### Instructions for the task
Restate each of the lines given below, word for word.

** Record extracts follows **

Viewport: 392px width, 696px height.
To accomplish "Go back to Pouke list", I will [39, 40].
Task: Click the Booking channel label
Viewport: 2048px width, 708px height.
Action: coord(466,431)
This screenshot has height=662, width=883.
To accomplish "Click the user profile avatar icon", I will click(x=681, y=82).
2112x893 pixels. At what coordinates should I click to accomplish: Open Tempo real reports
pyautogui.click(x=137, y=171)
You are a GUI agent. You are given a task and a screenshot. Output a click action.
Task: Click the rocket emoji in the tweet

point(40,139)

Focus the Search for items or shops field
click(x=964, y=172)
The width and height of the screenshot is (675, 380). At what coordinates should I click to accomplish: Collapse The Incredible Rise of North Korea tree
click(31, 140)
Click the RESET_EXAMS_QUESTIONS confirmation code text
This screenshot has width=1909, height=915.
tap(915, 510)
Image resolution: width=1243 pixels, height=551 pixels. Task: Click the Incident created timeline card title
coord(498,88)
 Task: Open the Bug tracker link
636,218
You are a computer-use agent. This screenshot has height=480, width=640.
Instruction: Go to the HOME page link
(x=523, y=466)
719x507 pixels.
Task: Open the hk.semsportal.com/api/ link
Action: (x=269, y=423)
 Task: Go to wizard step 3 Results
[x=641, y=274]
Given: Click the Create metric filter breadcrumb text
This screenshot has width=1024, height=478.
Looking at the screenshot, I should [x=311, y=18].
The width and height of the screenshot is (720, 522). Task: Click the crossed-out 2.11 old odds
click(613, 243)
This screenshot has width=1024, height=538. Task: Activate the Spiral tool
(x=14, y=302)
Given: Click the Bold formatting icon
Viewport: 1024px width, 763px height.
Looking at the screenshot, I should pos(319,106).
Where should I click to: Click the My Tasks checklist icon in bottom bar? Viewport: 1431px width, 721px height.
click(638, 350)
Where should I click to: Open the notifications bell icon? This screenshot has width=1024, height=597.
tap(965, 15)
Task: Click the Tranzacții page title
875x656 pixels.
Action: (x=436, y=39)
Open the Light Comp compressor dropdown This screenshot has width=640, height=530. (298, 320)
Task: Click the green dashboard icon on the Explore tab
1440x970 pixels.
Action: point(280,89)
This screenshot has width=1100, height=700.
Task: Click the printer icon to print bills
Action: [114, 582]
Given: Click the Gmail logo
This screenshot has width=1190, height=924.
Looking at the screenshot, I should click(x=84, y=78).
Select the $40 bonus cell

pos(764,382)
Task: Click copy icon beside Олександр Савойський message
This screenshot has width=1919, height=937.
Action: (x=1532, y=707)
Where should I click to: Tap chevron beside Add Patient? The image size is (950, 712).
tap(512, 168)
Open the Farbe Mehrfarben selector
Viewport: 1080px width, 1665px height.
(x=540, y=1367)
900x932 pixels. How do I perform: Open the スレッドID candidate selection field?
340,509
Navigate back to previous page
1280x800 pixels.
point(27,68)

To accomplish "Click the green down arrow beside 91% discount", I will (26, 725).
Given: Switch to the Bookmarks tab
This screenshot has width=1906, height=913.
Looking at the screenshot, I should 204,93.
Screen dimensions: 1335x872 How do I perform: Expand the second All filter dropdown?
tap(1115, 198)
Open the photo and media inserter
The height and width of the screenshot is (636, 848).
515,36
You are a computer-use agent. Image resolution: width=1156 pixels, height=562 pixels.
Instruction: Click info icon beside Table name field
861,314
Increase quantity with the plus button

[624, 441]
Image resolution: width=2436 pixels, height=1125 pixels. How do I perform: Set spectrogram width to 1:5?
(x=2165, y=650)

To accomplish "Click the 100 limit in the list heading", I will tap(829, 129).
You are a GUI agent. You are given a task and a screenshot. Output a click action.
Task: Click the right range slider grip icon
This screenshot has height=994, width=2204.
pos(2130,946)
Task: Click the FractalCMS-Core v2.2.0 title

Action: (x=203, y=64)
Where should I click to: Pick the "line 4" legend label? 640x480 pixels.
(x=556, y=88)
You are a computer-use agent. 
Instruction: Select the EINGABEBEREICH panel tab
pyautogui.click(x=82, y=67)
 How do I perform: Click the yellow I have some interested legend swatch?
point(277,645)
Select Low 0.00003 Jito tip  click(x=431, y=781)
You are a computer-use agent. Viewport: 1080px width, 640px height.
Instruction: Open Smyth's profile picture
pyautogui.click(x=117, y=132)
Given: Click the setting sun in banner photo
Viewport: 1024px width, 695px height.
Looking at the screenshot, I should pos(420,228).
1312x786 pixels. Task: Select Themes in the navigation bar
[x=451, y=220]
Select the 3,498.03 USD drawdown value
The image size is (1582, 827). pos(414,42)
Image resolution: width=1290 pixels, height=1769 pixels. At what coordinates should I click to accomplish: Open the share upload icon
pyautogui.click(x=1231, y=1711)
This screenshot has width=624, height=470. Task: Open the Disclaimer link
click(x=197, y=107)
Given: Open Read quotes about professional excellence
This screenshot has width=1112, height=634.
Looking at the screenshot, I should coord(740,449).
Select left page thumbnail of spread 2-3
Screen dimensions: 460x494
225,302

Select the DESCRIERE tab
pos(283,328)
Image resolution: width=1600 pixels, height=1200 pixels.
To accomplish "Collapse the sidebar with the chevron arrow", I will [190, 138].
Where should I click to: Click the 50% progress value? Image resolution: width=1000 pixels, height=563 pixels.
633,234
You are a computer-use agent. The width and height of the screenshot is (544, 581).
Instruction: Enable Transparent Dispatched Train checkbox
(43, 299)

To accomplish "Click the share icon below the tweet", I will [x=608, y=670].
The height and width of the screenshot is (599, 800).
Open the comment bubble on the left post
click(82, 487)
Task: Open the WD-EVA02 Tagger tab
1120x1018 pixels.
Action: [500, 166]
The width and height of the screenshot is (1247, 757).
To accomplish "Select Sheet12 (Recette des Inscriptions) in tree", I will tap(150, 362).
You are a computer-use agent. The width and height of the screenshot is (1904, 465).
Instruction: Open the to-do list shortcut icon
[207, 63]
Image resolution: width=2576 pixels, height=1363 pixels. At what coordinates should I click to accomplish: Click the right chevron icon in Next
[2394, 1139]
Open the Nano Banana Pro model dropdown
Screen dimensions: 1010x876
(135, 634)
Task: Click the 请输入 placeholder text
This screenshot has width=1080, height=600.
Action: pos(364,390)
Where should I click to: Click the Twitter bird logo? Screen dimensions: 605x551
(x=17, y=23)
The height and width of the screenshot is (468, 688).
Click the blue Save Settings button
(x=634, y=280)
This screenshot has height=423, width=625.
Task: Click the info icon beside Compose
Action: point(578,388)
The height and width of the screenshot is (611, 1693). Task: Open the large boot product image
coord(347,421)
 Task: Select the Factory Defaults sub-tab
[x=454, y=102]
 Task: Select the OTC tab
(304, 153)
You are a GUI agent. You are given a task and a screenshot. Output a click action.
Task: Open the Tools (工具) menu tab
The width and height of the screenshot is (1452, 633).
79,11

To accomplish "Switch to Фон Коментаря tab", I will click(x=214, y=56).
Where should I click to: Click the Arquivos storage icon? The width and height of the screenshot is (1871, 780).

** End of Record extracts **

### Solution for this problem
Viewport: 392px width, 696px height.
To accomplish "Go back to Pouke list", I will [39, 40].
Task: Click the Booking channel label
Viewport: 2048px width, 708px height.
Action: coord(466,431)
This screenshot has height=662, width=883.
To accomplish "Click the user profile avatar icon", I will click(x=681, y=82).
2112x893 pixels. At what coordinates should I click to accomplish: Open Tempo real reports
pyautogui.click(x=137, y=171)
You are a GUI agent. You are given a task and a screenshot. Output a click action.
Task: Click the rocket emoji in the tweet

point(40,139)

Focus the Search for items or shops field
click(x=964, y=172)
The width and height of the screenshot is (675, 380). At what coordinates should I click to accomplish: Collapse The Incredible Rise of North Korea tree
click(31, 140)
Click the RESET_EXAMS_QUESTIONS confirmation code text
This screenshot has width=1909, height=915.
tap(915, 510)
Image resolution: width=1243 pixels, height=551 pixels. Task: Click the Incident created timeline card title
coord(498,88)
 Task: Open the Bug tracker link
636,218
You are a computer-use agent. This screenshot has height=480, width=640.
Instruction: Go to the HOME page link
(x=523, y=466)
719x507 pixels.
Task: Open the hk.semsportal.com/api/ link
Action: (x=269, y=423)
 Task: Go to wizard step 3 Results
[x=641, y=274]
Given: Click the Create metric filter breadcrumb text
This screenshot has width=1024, height=478.
Looking at the screenshot, I should [x=311, y=18].
The width and height of the screenshot is (720, 522). Task: Click the crossed-out 2.11 old odds
click(613, 243)
This screenshot has width=1024, height=538. Task: Activate the Spiral tool
(x=14, y=302)
Given: Click the Bold formatting icon
Viewport: 1024px width, 763px height.
Looking at the screenshot, I should pos(319,106).
Where should I click to: Click the My Tasks checklist icon in bottom bar? Viewport: 1431px width, 721px height.
click(638, 350)
Where should I click to: Open the notifications bell icon? This screenshot has width=1024, height=597.
tap(965, 15)
Task: Click the Tranzacții page title
875x656 pixels.
Action: (x=436, y=39)
Open the Light Comp compressor dropdown This screenshot has width=640, height=530. (298, 320)
Task: Click the green dashboard icon on the Explore tab
1440x970 pixels.
Action: point(280,89)
This screenshot has width=1100, height=700.
Task: Click the printer icon to print bills
Action: [114, 582]
Given: Click the Gmail logo
This screenshot has width=1190, height=924.
Looking at the screenshot, I should click(x=84, y=78).
Select the $40 bonus cell

pos(764,382)
Task: Click copy icon beside Олександр Савойський message
This screenshot has width=1919, height=937.
Action: (x=1532, y=707)
Where should I click to: Tap chevron beside Add Patient? The image size is (950, 712).
tap(512, 168)
Open the Farbe Mehrfarben selector
Viewport: 1080px width, 1665px height.
(x=540, y=1367)
900x932 pixels. How do I perform: Open the スレッドID candidate selection field?
340,509
Navigate back to previous page
1280x800 pixels.
point(27,68)

To accomplish "Click the green down arrow beside 91% discount", I will (26, 725).
Given: Switch to the Bookmarks tab
This screenshot has width=1906, height=913.
Looking at the screenshot, I should 204,93.
Screen dimensions: 1335x872 How do I perform: Expand the second All filter dropdown?
tap(1115, 198)
Open the photo and media inserter
The height and width of the screenshot is (636, 848).
515,36
You are a computer-use agent. Image resolution: width=1156 pixels, height=562 pixels.
Instruction: Click info icon beside Table name field
861,314
Increase quantity with the plus button

[624, 441]
Image resolution: width=2436 pixels, height=1125 pixels. How do I perform: Set spectrogram width to 1:5?
(x=2165, y=650)

To accomplish "Click the 100 limit in the list heading", I will tap(829, 129).
You are a GUI agent. You are given a task and a screenshot. Output a click action.
Task: Click the right range slider grip icon
This screenshot has height=994, width=2204.
pos(2130,946)
Task: Click the FractalCMS-Core v2.2.0 title

Action: (x=203, y=64)
Where should I click to: Pick the "line 4" legend label? 640x480 pixels.
(x=556, y=88)
You are a computer-use agent. 
Instruction: Select the EINGABEBEREICH panel tab
pyautogui.click(x=82, y=67)
 How do I perform: Click the yellow I have some interested legend swatch?
point(277,645)
Select Low 0.00003 Jito tip  click(x=431, y=781)
You are a computer-use agent. Viewport: 1080px width, 640px height.
Instruction: Open Smyth's profile picture
pyautogui.click(x=117, y=132)
Given: Click the setting sun in banner photo
Viewport: 1024px width, 695px height.
Looking at the screenshot, I should pos(420,228).
1312x786 pixels. Task: Select Themes in the navigation bar
[x=451, y=220]
Select the 3,498.03 USD drawdown value
The image size is (1582, 827). pos(414,42)
Image resolution: width=1290 pixels, height=1769 pixels. At what coordinates should I click to accomplish: Open the share upload icon
pyautogui.click(x=1231, y=1711)
This screenshot has width=624, height=470. Task: Open the Disclaimer link
click(x=197, y=107)
Given: Open Read quotes about professional excellence
This screenshot has width=1112, height=634.
Looking at the screenshot, I should coord(740,449).
Select left page thumbnail of spread 2-3
Screen dimensions: 460x494
225,302

Select the DESCRIERE tab
pos(283,328)
Image resolution: width=1600 pixels, height=1200 pixels.
To accomplish "Collapse the sidebar with the chevron arrow", I will [190, 138].
Where should I click to: Click the 50% progress value? Image resolution: width=1000 pixels, height=563 pixels.
633,234
You are a computer-use agent. The width and height of the screenshot is (544, 581).
Instruction: Enable Transparent Dispatched Train checkbox
(43, 299)

To accomplish "Click the share icon below the tweet", I will [x=608, y=670].
The height and width of the screenshot is (599, 800).
Open the comment bubble on the left post
click(82, 487)
Task: Open the WD-EVA02 Tagger tab
1120x1018 pixels.
Action: [500, 166]
The width and height of the screenshot is (1247, 757).
To accomplish "Select Sheet12 (Recette des Inscriptions) in tree", I will tap(150, 362).
You are a computer-use agent. The width and height of the screenshot is (1904, 465).
Instruction: Open the to-do list shortcut icon
[207, 63]
Image resolution: width=2576 pixels, height=1363 pixels. At what coordinates should I click to accomplish: Click the right chevron icon in Next
[2394, 1139]
Open the Nano Banana Pro model dropdown
Screen dimensions: 1010x876
(135, 634)
Task: Click the 请输入 placeholder text
This screenshot has width=1080, height=600.
Action: pos(364,390)
Where should I click to: Click the Twitter bird logo? Screen dimensions: 605x551
(x=17, y=23)
The height and width of the screenshot is (468, 688).
Click the blue Save Settings button
(x=634, y=280)
This screenshot has height=423, width=625.
Task: Click the info icon beside Compose
Action: point(578,388)
The height and width of the screenshot is (611, 1693). Task: Open the large boot product image
coord(347,421)
 Task: Select the Factory Defaults sub-tab
[x=454, y=102]
 Task: Select the OTC tab
(304, 153)
You are a GUI agent. You are given a task and a screenshot. Output a click action.
Task: Open the Tools (工具) menu tab
The width and height of the screenshot is (1452, 633).
79,11

To accomplish "Switch to Фон Коментаря tab", I will click(x=214, y=56).
Where should I click to: Click the Arquivos storage icon? The width and height of the screenshot is (1871, 780).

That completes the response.